Demem o ki, #sendeanlat'a bakarken, hep biliyordum ama hiç de yalnız olmadığımı, hatta ne kadar ipin ucunda yaşadığımız herkesin malumu olduğu halde, bu konuda yine de bişey yapamadığımızı anladım.

Biz isyan ettikçe, sıra kendi tacizlerine gelecek diye tırsıp, ortamı sulandırmaya çalışanları, yahut çok duyarlı hallerde havaya bakıp ıslık çalanları gördüm. Ah o havaya bakan arkadaş, sen bi gözümün içine baksana! Sen kaç senedir kanka olduğumuz halde bi konserde çaktırmadan g.tümü ellemedin mi? Sen müdürüm olup arada sözünü, gözünü, ahlaksız teklifini esirgemeyen, olmadı bana sadece kadın olduğum için işimi yeterince (bir erkek kadar) iyi yapamayacağımı bildiren değil misin? Sen kimbilir nereden bulduğun az ya da çok dekolte fotoğraflarımı watzapp testesteron gruplarında paylaşmadın mı? Gerçekten mi? İnanayım mı?

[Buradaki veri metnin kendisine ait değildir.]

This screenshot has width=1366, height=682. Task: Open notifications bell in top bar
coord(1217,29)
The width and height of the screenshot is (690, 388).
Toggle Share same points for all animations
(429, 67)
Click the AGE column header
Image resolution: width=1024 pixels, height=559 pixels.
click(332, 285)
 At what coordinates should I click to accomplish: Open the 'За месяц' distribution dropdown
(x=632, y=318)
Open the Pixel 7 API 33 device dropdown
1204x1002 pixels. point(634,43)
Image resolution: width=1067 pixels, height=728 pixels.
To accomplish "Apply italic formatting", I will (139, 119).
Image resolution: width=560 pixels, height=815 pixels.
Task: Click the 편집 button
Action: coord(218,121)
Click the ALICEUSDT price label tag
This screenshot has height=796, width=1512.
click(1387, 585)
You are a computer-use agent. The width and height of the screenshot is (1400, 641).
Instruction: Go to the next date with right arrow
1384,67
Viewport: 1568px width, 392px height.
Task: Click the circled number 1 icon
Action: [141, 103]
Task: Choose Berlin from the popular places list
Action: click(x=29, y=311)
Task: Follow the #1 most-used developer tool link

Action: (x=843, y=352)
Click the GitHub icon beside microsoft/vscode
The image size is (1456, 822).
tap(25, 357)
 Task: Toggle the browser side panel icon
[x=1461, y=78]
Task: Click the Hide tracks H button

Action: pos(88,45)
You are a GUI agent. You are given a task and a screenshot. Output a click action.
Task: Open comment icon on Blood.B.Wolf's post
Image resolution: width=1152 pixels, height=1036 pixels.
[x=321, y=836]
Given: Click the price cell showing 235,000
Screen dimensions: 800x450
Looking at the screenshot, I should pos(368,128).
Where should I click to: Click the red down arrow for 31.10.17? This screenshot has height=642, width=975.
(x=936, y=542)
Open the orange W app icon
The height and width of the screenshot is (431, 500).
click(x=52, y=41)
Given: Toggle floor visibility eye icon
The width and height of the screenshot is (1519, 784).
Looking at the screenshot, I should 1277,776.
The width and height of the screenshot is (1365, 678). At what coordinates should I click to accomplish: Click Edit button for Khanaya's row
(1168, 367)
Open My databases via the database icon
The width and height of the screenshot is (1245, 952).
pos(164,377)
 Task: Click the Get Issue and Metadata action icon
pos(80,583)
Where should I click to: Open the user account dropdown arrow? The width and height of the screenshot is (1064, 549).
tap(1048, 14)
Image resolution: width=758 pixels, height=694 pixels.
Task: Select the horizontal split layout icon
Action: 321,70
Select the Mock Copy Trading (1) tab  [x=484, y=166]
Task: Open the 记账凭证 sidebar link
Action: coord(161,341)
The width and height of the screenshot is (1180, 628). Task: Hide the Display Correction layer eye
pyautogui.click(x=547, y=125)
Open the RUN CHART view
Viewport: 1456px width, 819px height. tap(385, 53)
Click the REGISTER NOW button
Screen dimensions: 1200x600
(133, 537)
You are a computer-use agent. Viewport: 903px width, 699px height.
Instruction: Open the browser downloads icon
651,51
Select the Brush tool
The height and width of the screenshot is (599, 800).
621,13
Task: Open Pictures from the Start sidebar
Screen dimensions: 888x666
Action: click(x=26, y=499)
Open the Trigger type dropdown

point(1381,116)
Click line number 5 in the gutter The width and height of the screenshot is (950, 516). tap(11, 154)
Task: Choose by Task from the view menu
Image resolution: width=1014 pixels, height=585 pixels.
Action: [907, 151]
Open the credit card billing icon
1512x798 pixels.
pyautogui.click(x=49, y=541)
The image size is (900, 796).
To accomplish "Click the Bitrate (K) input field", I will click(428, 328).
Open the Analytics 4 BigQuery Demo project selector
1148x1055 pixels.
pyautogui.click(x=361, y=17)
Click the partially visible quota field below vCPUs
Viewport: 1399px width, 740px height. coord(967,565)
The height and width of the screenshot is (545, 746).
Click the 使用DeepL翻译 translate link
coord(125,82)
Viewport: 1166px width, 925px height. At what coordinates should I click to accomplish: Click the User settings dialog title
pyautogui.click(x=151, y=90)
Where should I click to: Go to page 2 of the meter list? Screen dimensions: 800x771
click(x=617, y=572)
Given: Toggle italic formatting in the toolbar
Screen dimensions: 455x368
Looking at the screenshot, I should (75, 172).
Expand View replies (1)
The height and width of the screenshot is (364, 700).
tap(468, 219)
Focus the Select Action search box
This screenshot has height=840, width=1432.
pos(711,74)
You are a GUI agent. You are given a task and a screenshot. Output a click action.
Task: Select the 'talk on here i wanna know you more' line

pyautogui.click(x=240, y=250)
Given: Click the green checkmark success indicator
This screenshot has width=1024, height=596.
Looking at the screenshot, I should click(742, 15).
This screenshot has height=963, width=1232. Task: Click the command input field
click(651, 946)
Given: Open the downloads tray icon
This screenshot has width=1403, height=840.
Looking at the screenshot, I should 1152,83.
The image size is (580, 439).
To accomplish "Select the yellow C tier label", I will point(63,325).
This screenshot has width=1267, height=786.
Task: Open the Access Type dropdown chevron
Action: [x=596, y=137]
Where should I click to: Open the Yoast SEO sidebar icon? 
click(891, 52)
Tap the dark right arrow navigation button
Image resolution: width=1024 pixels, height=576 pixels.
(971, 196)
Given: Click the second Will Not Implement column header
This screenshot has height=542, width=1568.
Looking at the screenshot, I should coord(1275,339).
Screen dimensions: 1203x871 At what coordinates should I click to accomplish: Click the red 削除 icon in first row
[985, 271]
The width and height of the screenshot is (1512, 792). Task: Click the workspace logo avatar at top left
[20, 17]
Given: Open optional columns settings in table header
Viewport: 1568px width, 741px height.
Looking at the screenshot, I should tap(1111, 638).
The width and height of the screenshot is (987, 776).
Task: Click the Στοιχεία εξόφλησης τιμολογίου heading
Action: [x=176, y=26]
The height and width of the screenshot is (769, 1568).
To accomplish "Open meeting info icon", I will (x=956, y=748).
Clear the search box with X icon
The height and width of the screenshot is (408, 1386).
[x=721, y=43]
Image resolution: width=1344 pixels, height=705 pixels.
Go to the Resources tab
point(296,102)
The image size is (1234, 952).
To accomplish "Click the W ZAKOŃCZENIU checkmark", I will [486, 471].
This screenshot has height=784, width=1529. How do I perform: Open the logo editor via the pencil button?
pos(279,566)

Biz, sizi biliyoruz ama siz ne istediğimizi bi türlü bilemediniz. Hem erkeklere, hem de erkek egemen sisteme zeval gelmesin diye çırpınan dişi çığırtganlara, doktorlarından 9 yaşında taciz görmeye başladığını anlatan kadınlara "Yaşadığınız tacizi sosyal medyaya yazmayın, doktora anlatın!" diye akıl veren terbiyesiz çok bilmişlere, bir akıl hastalığını toplumsal bakış açısı olarak, bir lüks olarak yaşıyan milyonlara gelsin bu istekler.

NE İSTİYORUZ?

- Koşulsuz, ne giydiğimiz, nasıl göründüğümüz, yılın hangi ayında olduğumuzdan bağımsız olarak, GÜVENLE DOLAŞILABİLECEK SOKAKLAR, KAMUSAL ALANLAR istiyoruz.
- Pembe otobüsler, haremlik selamlık uygulamaları, kız erkek ayrı eğitim değil, TECRİTSİZ GÜVENDE OLMAK, TOPLUMUN DOĞAL BİR PARÇASI OLARAK KABUL EDİLMEK istiyoruz.
- Okulda, sokakta, işte, evlilikte, ilişkide şiddet ve taciz yaşadığımızda başvurabileceğimiz, bizi koruyabilecek SOSYAL KURUMLAR istiyoruz.
- İdam cezanının geri gelmesini değil, yargı sisteminin düzeltilmesini, hakimlerin tacizcilere, kadın katillerine, töre, iyi hal, tahrik indirimleri verememesini istiyoruz.
- İnsanları doğru düzgün yetiştirecek, kadın erkek, sünni alevi, hırıstiyan, gay, ermeni, kürt, müslüman olarak ayırmayacak SEKÜLER VE BİLİMSEL EĞİTİM istiyoruz.
- SİYASETÇİLERİN SADECE ŞOV OLSUN, GÜNDEM OLSUN DİYE KADINLARIN BEDENİ, GÖRÜNÜŞÜ, YAŞANTISI, SEÇİMLERİ VE ÖZGÜRLÜKLERİ ÜZERİNE AHKAM KESMEMESİNİ, BU ÖZGÜRLÜKLERİMİZİ ELİMİZDEN ALMAKLA BİZİ TEHDİT ETMEYİ BIRAKMALARINI İSTİYORUZ.
- Türbanlı, türbansız, minili, maksili, namuslu, namussuz, Türk, gavur ayrımı olmaksızın CAN GÜVENLİĞİ hakkımızı istiyoruz. Bizi korumak için vergisini yaldır yaldır alan devlet, biz öldükçe, tecavüze uğradıkça, dayak yedikçe "Ama sen de kadın olmasaydın..." demeye gelen cümleler kuramasın istiyoruz.
- Bize yaranmak ve günün sonunda samimi ilişkilere girmek amaçlı sevimli görünmek için değil, gerçekten feminizmin bu toplum için ne kadar ivedi olduğunu fark eden, çözümün en kalın anahtarının türk kadının elinde olduğuna nihayet ayan ERKEKLER istiyoruz.
- Dolmuşta bizi yalnız bırakmayan değil, bizi arkadaşları tarafından yapılan tacizde de yalnız bırakmayan, kendine ilişkilerinde de mazeret üretmeyen, ayrıldığı kadınlara orospu, elde edemediği kadına sürtük, geri kalan tüm kadınlara da gözümüzün süsü olarak bakmayan İNSANLAR istiyoruz.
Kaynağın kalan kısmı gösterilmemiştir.